-- What the task requires --
Starting at the line with "Where should I click to: Switch", repeat every line exactly until the records end, including the last one.

========

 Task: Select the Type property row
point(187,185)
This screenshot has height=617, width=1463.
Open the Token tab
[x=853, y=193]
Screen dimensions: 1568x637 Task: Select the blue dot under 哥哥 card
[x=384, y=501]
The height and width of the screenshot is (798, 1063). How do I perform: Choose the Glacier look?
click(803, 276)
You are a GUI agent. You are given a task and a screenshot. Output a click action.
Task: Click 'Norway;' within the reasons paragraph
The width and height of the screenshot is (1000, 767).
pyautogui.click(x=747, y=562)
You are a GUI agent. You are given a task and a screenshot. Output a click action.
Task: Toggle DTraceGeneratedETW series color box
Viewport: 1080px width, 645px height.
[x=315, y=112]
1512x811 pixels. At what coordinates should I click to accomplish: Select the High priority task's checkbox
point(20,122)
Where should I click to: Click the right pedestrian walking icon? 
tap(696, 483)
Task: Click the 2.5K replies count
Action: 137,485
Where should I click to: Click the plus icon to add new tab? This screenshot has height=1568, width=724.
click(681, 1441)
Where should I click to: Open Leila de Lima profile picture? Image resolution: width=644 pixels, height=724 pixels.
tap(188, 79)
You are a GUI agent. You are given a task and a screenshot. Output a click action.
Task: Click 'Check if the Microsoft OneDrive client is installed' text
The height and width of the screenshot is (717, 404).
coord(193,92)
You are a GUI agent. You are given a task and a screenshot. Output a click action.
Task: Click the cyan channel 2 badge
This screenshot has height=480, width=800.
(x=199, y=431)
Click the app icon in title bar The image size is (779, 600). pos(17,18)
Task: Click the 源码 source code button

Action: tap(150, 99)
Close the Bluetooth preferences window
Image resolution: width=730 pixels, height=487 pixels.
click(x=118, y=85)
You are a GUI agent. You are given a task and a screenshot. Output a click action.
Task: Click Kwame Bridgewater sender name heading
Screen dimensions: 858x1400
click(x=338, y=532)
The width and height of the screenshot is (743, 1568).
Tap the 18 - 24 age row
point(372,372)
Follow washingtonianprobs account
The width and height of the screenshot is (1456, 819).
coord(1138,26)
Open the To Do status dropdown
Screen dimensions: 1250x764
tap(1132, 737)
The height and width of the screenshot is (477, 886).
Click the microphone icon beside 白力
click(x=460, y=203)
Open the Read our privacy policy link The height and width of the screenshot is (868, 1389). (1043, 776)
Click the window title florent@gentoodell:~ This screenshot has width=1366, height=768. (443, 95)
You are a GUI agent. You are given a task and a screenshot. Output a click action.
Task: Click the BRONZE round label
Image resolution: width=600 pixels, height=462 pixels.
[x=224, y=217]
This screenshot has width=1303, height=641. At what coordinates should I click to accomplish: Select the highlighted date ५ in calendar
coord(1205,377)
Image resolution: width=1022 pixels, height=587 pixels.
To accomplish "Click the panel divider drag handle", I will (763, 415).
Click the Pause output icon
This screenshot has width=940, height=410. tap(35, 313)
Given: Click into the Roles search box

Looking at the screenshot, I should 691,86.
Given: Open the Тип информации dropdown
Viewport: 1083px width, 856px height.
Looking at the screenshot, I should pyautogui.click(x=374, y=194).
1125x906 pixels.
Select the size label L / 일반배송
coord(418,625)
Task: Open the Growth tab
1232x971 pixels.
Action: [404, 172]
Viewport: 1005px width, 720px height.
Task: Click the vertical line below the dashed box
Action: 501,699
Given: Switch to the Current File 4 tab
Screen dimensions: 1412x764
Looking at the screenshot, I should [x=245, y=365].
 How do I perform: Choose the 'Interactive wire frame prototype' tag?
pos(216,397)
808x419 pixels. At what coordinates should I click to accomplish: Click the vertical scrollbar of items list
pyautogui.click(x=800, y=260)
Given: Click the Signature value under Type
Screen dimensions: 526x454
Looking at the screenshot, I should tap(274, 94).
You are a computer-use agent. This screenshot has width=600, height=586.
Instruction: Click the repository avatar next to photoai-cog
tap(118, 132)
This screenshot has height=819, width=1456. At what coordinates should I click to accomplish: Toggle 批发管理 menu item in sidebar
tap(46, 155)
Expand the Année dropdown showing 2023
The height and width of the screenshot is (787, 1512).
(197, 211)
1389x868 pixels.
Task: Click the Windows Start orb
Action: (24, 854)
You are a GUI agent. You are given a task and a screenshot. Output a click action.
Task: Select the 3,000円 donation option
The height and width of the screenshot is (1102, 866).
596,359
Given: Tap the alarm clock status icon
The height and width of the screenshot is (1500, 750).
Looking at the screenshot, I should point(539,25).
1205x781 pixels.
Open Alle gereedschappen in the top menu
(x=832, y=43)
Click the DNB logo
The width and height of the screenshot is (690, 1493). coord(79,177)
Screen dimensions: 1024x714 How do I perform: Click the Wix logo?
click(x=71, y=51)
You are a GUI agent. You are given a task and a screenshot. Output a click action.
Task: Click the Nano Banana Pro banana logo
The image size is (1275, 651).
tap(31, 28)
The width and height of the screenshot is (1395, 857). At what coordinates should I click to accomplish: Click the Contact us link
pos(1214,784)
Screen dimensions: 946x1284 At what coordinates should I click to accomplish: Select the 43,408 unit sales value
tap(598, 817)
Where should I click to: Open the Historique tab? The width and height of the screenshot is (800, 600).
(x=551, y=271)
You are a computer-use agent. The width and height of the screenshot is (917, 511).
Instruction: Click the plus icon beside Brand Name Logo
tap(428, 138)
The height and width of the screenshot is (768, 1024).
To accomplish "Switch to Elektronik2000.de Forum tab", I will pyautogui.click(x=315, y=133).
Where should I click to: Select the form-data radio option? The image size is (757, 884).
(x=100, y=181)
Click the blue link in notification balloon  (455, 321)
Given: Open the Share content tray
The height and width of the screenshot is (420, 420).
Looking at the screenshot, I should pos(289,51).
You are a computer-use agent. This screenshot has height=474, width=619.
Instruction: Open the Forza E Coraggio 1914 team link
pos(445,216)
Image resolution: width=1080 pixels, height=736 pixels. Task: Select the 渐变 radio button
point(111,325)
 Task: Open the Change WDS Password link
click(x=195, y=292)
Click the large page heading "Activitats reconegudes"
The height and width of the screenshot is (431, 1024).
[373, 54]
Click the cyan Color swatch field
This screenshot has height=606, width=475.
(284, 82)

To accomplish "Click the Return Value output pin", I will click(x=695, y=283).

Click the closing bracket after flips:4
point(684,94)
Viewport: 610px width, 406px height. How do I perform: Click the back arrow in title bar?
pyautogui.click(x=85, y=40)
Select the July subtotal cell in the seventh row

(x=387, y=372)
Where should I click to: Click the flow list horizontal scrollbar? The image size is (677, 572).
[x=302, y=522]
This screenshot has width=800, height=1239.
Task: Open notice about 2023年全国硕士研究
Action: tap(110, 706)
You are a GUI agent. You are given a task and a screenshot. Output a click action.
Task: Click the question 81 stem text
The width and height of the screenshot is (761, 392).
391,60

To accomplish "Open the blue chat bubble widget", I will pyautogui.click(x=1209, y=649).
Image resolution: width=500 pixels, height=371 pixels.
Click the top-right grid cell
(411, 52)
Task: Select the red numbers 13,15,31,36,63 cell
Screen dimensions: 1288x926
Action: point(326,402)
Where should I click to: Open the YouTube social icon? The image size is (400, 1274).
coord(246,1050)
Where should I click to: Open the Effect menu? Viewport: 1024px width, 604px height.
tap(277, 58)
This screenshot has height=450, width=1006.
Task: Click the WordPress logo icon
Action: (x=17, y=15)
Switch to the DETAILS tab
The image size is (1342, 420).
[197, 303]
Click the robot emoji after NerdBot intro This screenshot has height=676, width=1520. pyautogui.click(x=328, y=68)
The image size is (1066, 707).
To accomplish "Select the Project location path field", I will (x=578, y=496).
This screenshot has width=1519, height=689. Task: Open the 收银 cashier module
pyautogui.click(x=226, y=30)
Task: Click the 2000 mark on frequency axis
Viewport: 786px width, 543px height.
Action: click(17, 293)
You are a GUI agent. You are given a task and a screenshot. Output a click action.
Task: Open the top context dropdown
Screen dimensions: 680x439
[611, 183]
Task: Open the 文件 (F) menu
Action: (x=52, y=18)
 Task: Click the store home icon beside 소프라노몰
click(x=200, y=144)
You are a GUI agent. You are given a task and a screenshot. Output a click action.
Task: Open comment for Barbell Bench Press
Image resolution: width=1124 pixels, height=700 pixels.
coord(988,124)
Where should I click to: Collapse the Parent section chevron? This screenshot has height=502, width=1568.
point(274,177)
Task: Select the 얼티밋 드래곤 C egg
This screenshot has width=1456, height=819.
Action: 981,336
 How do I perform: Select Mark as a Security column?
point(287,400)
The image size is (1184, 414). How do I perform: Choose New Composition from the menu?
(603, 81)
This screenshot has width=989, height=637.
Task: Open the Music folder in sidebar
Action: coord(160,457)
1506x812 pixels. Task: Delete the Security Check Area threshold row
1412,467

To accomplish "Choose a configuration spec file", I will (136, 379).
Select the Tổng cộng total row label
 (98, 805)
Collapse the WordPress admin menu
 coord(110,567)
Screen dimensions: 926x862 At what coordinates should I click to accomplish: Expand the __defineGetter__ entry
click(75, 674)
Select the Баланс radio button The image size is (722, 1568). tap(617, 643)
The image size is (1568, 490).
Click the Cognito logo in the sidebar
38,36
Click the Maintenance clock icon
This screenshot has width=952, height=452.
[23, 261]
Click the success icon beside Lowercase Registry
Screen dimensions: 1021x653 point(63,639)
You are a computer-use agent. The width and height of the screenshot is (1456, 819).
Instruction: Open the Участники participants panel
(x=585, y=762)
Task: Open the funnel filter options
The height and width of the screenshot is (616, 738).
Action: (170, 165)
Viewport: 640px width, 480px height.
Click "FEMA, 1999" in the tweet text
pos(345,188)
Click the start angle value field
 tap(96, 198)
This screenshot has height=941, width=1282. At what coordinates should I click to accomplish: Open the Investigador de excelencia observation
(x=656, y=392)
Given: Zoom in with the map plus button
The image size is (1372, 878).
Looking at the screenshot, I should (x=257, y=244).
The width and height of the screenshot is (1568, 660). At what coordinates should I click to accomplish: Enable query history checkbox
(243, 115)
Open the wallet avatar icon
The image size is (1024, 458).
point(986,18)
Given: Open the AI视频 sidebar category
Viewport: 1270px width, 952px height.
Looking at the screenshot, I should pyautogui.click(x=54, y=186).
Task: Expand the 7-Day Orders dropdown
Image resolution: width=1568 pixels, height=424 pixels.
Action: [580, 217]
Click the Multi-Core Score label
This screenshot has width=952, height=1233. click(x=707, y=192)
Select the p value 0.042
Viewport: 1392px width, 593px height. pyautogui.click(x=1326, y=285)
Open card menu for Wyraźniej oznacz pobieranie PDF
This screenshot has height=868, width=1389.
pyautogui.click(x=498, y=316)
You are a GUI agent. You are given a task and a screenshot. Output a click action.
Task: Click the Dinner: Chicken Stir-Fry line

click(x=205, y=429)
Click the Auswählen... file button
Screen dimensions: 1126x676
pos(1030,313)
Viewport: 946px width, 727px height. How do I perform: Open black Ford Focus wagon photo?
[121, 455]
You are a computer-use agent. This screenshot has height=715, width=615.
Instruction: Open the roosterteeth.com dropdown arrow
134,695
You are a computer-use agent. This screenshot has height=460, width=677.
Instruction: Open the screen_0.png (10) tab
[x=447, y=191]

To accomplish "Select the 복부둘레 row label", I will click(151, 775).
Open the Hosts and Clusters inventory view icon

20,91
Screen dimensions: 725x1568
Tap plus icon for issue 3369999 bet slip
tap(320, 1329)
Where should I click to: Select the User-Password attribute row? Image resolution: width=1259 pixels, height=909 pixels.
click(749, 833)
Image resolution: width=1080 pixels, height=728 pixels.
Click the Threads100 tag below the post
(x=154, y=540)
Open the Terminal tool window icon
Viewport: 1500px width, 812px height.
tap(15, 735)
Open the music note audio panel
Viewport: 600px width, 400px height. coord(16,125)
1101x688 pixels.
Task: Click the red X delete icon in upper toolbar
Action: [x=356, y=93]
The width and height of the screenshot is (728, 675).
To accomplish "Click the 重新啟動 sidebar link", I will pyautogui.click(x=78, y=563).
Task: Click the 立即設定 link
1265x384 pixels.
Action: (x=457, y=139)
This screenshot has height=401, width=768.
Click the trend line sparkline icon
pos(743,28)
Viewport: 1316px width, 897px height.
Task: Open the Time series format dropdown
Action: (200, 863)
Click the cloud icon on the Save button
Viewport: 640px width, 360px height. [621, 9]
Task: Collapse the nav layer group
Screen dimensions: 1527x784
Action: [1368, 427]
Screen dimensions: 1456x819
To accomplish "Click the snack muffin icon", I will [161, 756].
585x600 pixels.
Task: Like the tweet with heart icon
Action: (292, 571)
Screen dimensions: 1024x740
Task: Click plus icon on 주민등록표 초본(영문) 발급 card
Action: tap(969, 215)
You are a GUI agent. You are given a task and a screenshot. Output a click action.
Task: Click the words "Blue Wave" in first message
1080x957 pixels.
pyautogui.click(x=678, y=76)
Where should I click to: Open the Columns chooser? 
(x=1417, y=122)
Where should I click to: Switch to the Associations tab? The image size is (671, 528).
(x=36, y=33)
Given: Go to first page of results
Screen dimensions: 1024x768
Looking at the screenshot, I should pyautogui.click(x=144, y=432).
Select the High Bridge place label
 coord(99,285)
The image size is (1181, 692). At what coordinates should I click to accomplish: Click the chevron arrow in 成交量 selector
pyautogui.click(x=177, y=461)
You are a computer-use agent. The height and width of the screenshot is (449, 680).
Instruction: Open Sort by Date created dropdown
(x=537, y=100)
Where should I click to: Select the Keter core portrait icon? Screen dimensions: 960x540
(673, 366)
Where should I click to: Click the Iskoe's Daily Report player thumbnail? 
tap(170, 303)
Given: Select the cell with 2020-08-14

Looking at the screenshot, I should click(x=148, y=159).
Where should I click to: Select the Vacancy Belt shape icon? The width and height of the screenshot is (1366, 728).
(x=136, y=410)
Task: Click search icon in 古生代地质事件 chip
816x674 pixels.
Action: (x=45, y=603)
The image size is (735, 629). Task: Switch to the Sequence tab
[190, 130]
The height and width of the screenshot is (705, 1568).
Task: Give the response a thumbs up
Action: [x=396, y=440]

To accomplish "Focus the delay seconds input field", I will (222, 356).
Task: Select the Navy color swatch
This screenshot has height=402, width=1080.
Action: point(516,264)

========

-- Answer for this exercise --
Where should I click to: Switch to the Associations tab? The image size is (671, 528).
(x=36, y=33)
Given: Go to first page of results
Screen dimensions: 1024x768
Looking at the screenshot, I should pyautogui.click(x=144, y=432).
Select the High Bridge place label
 coord(99,285)
The image size is (1181, 692). At what coordinates should I click to accomplish: Click the chevron arrow in 成交量 selector
pyautogui.click(x=177, y=461)
You are a computer-use agent. The height and width of the screenshot is (449, 680).
Instruction: Open Sort by Date created dropdown
(x=537, y=100)
Where should I click to: Select the Keter core portrait icon? Screen dimensions: 960x540
(673, 366)
Where should I click to: Click the Iskoe's Daily Report player thumbnail? 
tap(170, 303)
Given: Select the cell with 2020-08-14

Looking at the screenshot, I should click(x=148, y=159).
Where should I click to: Select the Vacancy Belt shape icon? The width and height of the screenshot is (1366, 728).
(x=136, y=410)
Task: Click search icon in 古生代地质事件 chip
816x674 pixels.
Action: (x=45, y=603)
The image size is (735, 629). Task: Switch to the Sequence tab
[190, 130]
The height and width of the screenshot is (705, 1568).
Task: Give the response a thumbs up
Action: [x=396, y=440]

To accomplish "Focus the delay seconds input field", I will (222, 356).
Task: Select the Navy color swatch
This screenshot has height=402, width=1080.
Action: point(516,264)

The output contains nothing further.